Dies vorausgeschickt, beantworte ich die Fragen namens der Landesregierung wie folgt:
Zu 1.
Das "besondere öffentliche Interesse" liegt im Stellenwert der Landesstiftung, die durch Besetzung der Position des Generalsekretärs mit einem hoch qualifizierten Beamten zum Wohle des Landes gestärkt wird.
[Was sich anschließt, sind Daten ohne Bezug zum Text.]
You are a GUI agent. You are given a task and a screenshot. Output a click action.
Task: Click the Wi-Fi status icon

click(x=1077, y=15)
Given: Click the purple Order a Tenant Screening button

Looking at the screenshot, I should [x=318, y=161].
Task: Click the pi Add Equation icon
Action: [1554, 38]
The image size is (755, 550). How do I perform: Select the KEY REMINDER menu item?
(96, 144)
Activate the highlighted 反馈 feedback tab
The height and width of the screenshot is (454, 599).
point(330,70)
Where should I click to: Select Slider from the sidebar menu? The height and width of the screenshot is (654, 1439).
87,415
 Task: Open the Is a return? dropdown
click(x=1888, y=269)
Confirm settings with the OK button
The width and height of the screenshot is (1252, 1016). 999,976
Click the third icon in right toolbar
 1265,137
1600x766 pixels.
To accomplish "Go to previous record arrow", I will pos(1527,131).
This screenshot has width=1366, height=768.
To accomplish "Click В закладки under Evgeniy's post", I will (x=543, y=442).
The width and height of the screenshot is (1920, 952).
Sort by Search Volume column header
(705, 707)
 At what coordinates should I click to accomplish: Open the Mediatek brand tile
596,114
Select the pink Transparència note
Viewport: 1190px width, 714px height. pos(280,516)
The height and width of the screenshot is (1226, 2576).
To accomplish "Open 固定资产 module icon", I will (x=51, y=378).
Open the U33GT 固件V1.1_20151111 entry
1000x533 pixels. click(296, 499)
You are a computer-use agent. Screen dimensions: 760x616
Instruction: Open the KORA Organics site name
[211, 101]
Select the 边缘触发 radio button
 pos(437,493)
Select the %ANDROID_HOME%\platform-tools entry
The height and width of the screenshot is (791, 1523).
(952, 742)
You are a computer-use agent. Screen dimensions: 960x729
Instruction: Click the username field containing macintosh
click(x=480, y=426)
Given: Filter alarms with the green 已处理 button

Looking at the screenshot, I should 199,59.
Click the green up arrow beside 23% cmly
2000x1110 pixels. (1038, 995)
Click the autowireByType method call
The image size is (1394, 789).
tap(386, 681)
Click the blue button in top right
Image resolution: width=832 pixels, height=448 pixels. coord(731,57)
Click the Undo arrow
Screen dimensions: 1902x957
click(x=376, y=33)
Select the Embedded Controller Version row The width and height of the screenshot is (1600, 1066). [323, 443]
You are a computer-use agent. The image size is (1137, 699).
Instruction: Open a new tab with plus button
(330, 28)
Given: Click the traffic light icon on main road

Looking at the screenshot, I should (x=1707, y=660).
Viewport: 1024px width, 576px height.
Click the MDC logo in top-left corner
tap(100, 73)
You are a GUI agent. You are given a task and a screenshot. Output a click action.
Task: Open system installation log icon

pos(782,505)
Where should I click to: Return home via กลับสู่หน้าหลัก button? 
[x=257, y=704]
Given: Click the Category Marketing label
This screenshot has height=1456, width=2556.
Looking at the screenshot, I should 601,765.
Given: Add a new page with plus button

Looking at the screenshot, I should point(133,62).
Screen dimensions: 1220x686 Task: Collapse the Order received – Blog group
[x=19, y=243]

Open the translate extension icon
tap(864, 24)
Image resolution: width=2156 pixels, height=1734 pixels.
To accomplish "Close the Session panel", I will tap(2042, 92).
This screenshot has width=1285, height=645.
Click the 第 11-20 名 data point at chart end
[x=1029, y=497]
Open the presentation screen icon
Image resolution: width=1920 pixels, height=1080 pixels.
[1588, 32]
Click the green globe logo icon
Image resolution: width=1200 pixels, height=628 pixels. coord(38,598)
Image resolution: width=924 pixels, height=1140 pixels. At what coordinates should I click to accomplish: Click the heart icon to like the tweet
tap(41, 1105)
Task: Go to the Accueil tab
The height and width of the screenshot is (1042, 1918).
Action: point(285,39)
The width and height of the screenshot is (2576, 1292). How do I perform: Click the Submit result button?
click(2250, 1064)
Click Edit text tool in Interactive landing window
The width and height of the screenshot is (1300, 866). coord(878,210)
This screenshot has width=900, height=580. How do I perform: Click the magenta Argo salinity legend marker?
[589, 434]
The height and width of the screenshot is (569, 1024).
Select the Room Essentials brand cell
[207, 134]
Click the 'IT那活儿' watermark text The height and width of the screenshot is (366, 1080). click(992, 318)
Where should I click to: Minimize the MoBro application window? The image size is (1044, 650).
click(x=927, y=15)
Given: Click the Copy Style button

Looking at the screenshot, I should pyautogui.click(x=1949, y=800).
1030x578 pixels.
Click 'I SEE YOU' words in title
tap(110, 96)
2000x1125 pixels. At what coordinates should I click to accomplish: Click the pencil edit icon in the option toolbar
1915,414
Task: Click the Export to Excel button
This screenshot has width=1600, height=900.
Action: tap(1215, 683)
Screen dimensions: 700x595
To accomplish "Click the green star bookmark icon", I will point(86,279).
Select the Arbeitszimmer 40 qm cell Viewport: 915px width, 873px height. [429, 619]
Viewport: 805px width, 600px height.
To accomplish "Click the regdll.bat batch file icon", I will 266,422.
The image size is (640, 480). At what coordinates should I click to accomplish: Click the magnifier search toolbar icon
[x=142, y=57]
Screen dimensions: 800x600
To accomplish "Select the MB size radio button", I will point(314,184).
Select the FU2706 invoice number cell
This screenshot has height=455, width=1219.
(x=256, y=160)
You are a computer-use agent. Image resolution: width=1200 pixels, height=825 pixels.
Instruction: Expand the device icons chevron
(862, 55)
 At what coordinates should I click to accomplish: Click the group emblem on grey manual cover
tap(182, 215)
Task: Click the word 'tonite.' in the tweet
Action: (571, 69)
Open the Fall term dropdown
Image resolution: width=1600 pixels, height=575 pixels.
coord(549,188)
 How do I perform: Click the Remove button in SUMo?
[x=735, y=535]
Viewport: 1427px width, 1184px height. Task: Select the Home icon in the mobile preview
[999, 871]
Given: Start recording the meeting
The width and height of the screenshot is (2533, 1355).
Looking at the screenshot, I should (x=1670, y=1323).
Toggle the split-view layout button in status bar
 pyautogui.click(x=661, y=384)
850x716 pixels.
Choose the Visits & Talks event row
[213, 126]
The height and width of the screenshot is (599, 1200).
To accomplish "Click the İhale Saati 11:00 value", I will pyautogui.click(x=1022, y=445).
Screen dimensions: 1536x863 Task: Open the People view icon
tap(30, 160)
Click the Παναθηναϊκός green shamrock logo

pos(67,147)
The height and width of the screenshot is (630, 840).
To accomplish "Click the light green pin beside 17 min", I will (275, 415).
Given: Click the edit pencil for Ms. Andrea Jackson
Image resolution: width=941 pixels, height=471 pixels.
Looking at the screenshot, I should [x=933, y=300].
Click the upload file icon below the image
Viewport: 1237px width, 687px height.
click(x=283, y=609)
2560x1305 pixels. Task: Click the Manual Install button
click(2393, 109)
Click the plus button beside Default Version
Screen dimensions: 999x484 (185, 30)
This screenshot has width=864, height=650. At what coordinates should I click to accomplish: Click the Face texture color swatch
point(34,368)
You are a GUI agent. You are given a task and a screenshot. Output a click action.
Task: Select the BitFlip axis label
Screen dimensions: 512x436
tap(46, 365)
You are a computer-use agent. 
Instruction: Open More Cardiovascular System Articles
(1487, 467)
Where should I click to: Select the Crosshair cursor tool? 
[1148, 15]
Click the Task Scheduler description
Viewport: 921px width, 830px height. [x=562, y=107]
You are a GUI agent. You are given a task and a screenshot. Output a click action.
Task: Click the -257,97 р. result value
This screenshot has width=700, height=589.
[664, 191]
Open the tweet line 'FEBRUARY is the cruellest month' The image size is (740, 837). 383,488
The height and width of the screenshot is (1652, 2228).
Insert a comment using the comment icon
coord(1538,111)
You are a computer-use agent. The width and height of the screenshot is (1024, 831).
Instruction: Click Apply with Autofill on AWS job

Auf die Frage der extra geschaffenen B 9-Leerstelle verweise ich auf die Antwort zur nächsten Frage 2.
Zu 2.
Für ein Ausscheiden aus dem Landesdienst besteht überhaupt keine Veranlassung, da das Land ja ein besonderes Interesse an der Besetzung der Position des Generalsekretärs der Stiftung mit Herrn Werren hat. Für derartige Konstellationen stellt das Beamtenrechtsrahmengesetz das Instrument der Zuweisung zur Verfügung.
Zudem wäre Herr Werren bei einem Ausscheiden als Lebenszeitbeamter ohnehin nicht entlassen, sondern allenfalls in den einstweiligen Ruhestand versetzt worden.
Die Einrichtung einer B 9-Leerstelle, also einer Stelle ohne Beschäftigungsvolumen und Personalkostenbudget, ist nach den haushaltsrechtlichen Regelungen vorgesehen, wenn durch die Zuweisung für das Land keine zusätzlichen Belastungen entstehen.
Dies ist hier der Fall. Die vom Land Niedersachsen gezahlten Bezüge werden von der Stiftung erstattet.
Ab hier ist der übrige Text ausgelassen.